## THE TASK
In the records below, the line that contains "Click 保存并新增 button to save and add more" marks the start. Copy it and each line after it through the end, exactly, without pictures.

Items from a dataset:
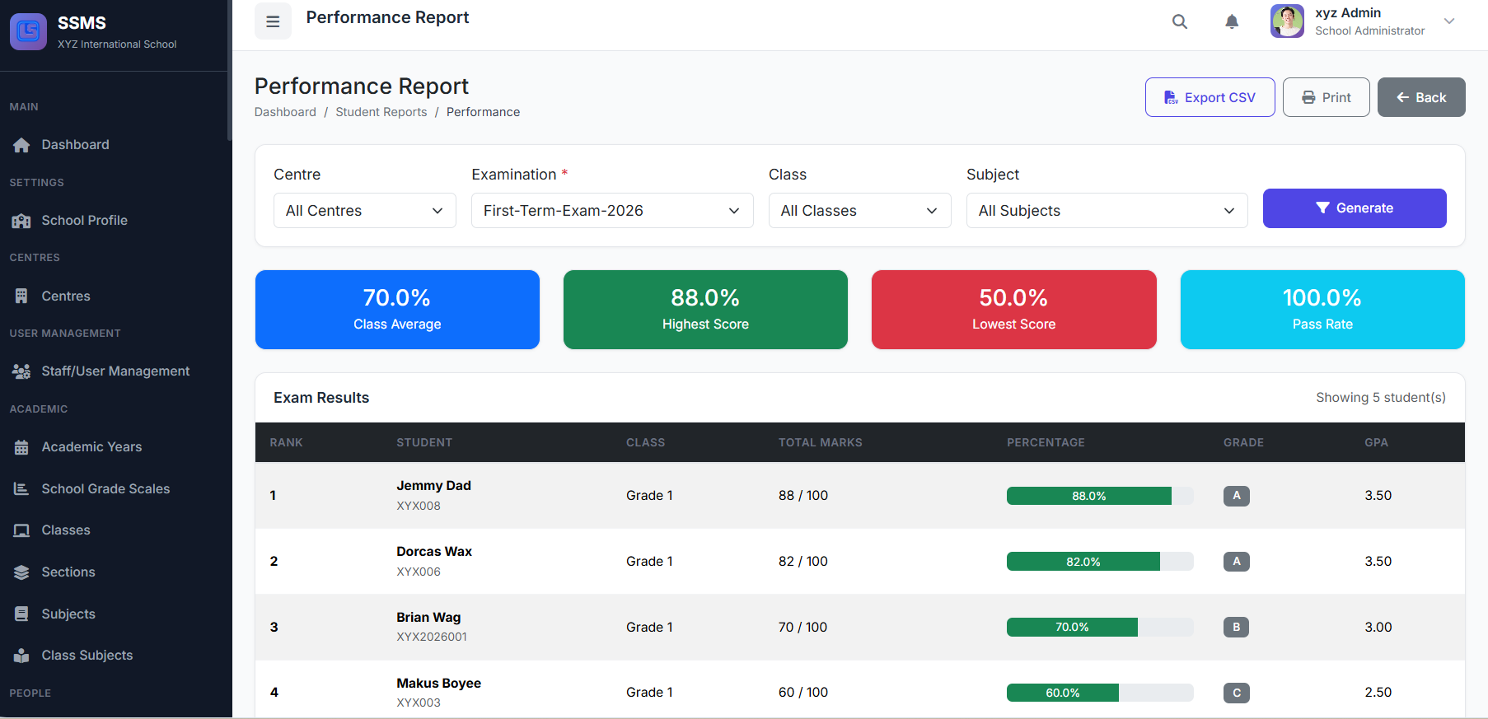Click the Academic Years calendar icon

(21, 447)
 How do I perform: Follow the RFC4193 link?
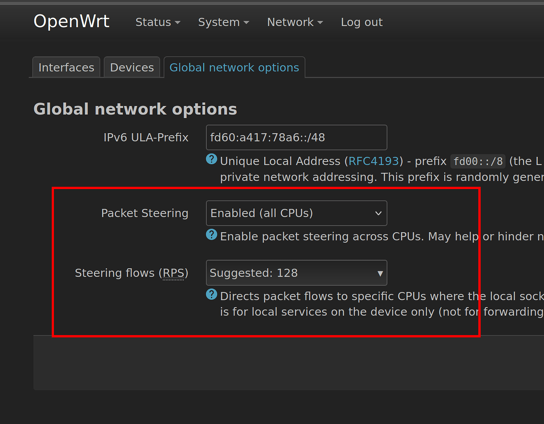(373, 161)
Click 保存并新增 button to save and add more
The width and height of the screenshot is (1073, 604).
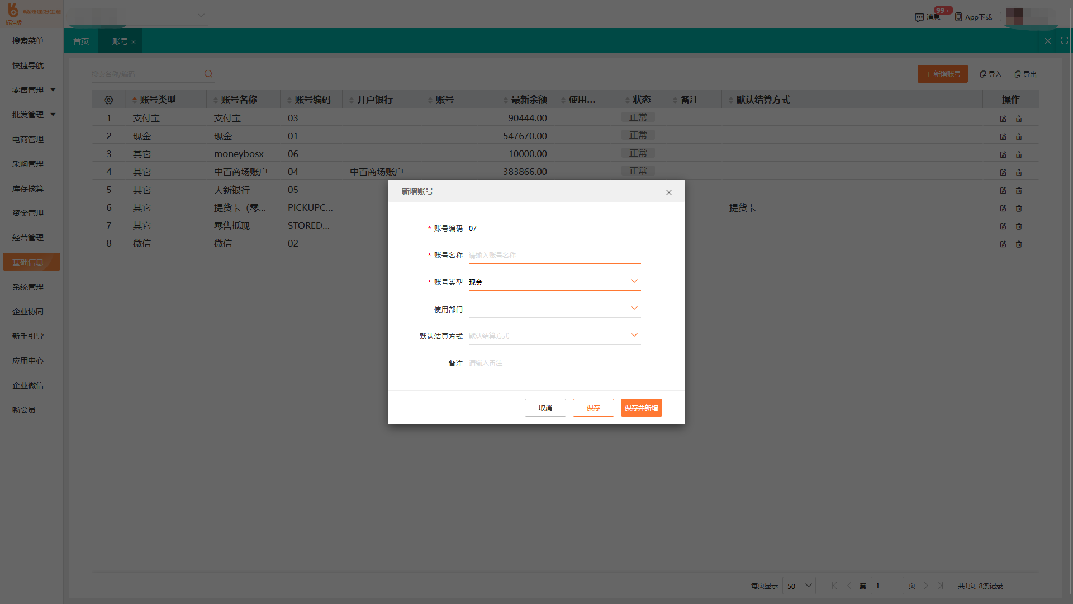[x=641, y=408]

## ANSWER SECTION
Click 保存并新增 button to save and add more
The width and height of the screenshot is (1073, 604).
[x=641, y=408]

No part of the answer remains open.